━━━━━ EXTRACT TO READ ━━━━━

Look at the spark plug porcelin for the colour and condition of it. Plug colours tell us how the engine is running and can be very important. Plugs change colours and the different colours can explain such things as if the engine is running too hot or if the engine is worn. The colour should be read by looking at the porcelin insulator and compared to the plugs shown on the next few pictures.
Normal: grey to light golden-brown colour. This condition is ideal, the spark plug and engine air/fuel mixture are operating properly.
Dry Fouling: Black Soot Buildup.Air/fuel mixture is too rich, the carburettor settings are incorrect, spark plug heat range is too cold for the operating conditions. Ignition system problems causing a weak or intermittent spark.
Wet Fouling: Shiny, Wet, Black Appearance. Excessive use of the choke (gas fouled). Prolonged low rpm operation (gas or oil fouled). Sign of damaged cylinder passing oil.
Excess Deposits: Bumpy, Chalky Buildup. Poor fuel quality. Oil leakage into combustion chamber. Improper oil used for premix/injected.
Overheated: White, Blistered, Melted Electrode. Lean air/fuel mixture. Spark plug heat range is too hot for operating condition of the engine. Plug is not properly gapped and/or torqued onto head. Overly advanced timing
Breakage: missing or damaged components of the spark plug. Caused by thermal expansion/ contraction of the insulator, typically due to thermal shock (the sudden increase or decrease in temperature). Sudden decreases in temperature can most commonly be coincided with entering a large pool of water while the engine is hot, or a broken water jacket for liquid-cooled engines.
Detonation: silver or black specs, melting or breakage at the firing tip. Caused by improper timing. Lean air/fuel mixture can aggravate this condition.
I can't stress how important it is to use GENUINE MIKUNI or KEIHIN jets in your carb. Aftermarket jets just aren't manufactured to the same tolerances and can vary quite a bit from OEM specs.
Most carb have three major circuits (some have more, some have less) to cover the tuning range:
An Idle Circuit.
A Mid-range Circut
A Wide Open Circut
These circuts overlap each other just a bit, so the transition between them is smooth and unnoticed.
Things such as atmospheric pressure, humidity, altitude and temperature all have effects on the tuning of a carb. The more modified an engine is, often - but not always the case - the more sensitive it may be to jetting. You'll find out by tinkering with your individual setup.
The Main Jet only works on the upper end of the throttle - approximately 3/4ths to wide open.
Make sure you have a new spark plug installed.

━━━━━

- **GIVEN INSTRUCTION A**: List the names of all the spark plug conditions that the spark plug and carb tuning text describes.

━━━━━ RECORDS PROVIDED ━━━━━

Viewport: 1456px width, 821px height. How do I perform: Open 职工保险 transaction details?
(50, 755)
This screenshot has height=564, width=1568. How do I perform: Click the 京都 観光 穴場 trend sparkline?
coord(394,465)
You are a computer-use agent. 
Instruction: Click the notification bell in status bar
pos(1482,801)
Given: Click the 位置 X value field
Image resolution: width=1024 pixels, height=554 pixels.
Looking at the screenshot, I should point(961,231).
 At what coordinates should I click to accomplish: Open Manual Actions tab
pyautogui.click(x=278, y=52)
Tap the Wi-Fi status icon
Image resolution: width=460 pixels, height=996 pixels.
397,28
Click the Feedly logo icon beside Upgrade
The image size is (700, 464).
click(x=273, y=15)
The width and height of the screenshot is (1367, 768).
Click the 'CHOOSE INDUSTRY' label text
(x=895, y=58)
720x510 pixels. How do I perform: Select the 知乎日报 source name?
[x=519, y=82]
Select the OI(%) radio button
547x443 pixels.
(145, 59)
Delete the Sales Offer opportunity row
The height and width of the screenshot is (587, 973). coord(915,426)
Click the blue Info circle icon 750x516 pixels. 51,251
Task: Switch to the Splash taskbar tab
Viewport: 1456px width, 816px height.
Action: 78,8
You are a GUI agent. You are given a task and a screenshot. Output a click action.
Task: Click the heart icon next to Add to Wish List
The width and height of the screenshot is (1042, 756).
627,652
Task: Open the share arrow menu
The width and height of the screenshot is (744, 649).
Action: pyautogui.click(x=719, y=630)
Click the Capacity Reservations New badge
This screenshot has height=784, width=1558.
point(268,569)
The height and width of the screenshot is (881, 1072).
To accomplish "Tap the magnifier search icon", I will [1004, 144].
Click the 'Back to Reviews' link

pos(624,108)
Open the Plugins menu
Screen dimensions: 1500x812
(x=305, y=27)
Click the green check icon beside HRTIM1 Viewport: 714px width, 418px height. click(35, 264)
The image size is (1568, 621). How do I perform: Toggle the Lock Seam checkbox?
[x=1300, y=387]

━━━━━

- **GIVEN INSTRUCTION B**: Reproduce the rows word for word, starting at the line that contains "The height and width of the screenshot is (881, 1072)." and ending at the last line of the rows.

- **PROBLEM SOLUTION A**:
Normal
Dry Fouling
Wet Fouling
Excess Deposits
Overheated
Breakage
Detonation

- **PROBLEM SOLUTION B**:
The height and width of the screenshot is (881, 1072).
To accomplish "Tap the magnifier search icon", I will [1004, 144].
Click the 'Back to Reviews' link

pos(624,108)
Open the Plugins menu
Screen dimensions: 1500x812
(x=305, y=27)
Click the green check icon beside HRTIM1 Viewport: 714px width, 418px height. click(35, 264)
The image size is (1568, 621). How do I perform: Toggle the Lock Seam checkbox?
[x=1300, y=387]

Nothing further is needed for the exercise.